C’est dans ce contexte que nous accueillons favorablement les recommandations du Rapport du Comité d’experts en la matière présidé par la Prof. Françoise Tulkens. Des propositions de ce rapport ont déjà été mises en œuvre et de nombreuses autres devront l’être prochainement,   dans le respect de la législation et de la concertation sociale. Ce sera une des priorités de l’année à venir.

Cette année sera également une année d’élection rectorale. C'est toujours un moment important pour l’Université, tant pour sa démocratie interne, son débat d’idées, mais aussi son orientation stratégique future.
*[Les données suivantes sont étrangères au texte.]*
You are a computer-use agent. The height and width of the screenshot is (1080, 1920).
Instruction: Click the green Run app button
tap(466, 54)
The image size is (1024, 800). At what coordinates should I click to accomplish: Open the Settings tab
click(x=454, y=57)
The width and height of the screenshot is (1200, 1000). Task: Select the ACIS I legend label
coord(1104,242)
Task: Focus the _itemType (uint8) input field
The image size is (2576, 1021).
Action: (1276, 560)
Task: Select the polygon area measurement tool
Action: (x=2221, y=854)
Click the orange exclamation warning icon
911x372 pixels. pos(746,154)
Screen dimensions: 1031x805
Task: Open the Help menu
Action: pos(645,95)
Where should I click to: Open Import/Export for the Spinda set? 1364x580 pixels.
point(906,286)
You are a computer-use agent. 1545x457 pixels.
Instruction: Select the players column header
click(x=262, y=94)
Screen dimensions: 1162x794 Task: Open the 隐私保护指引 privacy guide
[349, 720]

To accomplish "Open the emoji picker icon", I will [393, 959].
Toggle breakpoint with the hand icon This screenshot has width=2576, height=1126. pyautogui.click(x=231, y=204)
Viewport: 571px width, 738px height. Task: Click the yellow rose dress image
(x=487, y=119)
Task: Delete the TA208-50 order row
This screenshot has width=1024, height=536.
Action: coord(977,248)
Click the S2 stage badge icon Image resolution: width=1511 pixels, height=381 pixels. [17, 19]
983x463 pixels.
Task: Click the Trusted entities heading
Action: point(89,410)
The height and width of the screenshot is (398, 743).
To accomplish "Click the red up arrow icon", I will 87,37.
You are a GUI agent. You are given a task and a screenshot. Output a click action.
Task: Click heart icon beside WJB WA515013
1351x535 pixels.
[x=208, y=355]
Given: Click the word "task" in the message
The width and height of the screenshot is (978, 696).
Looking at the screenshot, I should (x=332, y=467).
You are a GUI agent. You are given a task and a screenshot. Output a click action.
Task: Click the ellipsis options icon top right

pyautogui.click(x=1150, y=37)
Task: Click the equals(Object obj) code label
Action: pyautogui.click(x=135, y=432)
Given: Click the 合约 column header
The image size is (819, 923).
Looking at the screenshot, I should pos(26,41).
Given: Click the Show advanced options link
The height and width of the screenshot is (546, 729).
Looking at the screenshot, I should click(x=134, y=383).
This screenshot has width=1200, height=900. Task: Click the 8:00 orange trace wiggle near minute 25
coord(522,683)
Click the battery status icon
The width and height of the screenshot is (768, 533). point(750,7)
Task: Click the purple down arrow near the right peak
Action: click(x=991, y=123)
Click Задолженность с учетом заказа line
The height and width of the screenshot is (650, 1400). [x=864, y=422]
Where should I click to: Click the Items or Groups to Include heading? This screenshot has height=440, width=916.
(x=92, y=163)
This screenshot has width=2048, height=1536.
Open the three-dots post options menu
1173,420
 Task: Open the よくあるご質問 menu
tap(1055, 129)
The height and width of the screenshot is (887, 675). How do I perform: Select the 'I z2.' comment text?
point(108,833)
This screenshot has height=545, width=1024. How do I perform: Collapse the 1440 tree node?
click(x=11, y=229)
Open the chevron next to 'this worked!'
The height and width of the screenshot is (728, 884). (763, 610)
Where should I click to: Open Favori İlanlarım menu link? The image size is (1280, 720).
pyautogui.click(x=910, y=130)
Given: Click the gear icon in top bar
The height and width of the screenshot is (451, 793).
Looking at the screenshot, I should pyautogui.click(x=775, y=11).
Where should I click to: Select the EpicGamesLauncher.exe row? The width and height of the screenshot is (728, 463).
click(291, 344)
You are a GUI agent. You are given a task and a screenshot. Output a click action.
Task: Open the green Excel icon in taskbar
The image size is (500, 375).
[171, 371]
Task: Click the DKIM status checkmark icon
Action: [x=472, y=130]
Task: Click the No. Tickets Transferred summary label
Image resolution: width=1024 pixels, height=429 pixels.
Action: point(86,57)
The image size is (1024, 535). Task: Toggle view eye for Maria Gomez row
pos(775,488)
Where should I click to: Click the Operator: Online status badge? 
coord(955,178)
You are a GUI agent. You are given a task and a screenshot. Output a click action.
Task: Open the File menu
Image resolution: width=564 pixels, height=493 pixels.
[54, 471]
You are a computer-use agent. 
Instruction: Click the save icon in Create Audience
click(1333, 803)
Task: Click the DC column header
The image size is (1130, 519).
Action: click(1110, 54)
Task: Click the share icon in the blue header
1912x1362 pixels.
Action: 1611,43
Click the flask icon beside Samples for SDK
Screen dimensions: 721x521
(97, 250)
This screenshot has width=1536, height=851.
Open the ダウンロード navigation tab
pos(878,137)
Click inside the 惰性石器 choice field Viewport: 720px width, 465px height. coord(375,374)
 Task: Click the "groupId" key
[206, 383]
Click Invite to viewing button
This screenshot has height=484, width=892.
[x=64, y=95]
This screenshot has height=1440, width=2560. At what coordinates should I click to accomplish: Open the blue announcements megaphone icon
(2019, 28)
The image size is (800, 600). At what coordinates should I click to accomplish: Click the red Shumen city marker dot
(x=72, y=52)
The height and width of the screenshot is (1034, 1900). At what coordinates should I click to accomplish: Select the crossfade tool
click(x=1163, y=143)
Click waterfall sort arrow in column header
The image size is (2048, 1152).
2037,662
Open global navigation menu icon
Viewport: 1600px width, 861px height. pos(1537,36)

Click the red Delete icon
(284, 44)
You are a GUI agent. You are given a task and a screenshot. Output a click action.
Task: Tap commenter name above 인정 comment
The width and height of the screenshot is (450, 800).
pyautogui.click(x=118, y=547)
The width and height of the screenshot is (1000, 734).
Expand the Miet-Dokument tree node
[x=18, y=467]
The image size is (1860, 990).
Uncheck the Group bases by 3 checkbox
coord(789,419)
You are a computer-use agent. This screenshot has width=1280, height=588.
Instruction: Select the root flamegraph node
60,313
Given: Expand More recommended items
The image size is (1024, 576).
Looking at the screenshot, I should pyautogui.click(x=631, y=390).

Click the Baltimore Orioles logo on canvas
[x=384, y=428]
Notre  souhait à tous est que les débats soient riches, intéressants, passionnés et suivis par le plus grand nombre, mais soient également  caractérisé  par un climat de collégialité et de respect.  Nous avons toujours beaucoup à apprendre des confrontations d’idées et lorsqu’elles sont exprimées dans un tel contexte, l’Université en sort alors par le haut.

Mesdames et Messieurs, comme vous pouvez le constater, les ambitions ne manquent pas pour l’année académique qui s’ouvre. Elle s’amorce cette année dans un contexte très heureux, celui de notre rapprochement avec l’Université St Louis, qui nous conforte beaucoup ,car si nous ne travaillons pas toujours de la même façon, nous avons à cet égard beaucoup de choses à apprendre les uns des autres , nous poursuivons les mêmes objectifs et ensemble on sera plus fort pour les atteindre, dans une logique d’ouverture et de collaboration. La fédération Wallonie-Bruxelles est suffisamment grande que pour caresser de belles ambitions pour son enseignement supérieur ,mais trop petite que pour le faire de façon fragmentée ou concurrente. C’est dans cet esprit de coopération et de partenariats que l’UCLouvain se développe , tant dans sa fédération qu’au niveau international. Et pour réaliser tout cela, nous aurons besoin de notre communauté. Votre enthousiasme, votre expertise, votre détermination , votre engagement, votre sens de la collaboration, votre attachement à cette université , seront plus que jamais nécessaire.   Je vous souhaite une excellente année académique.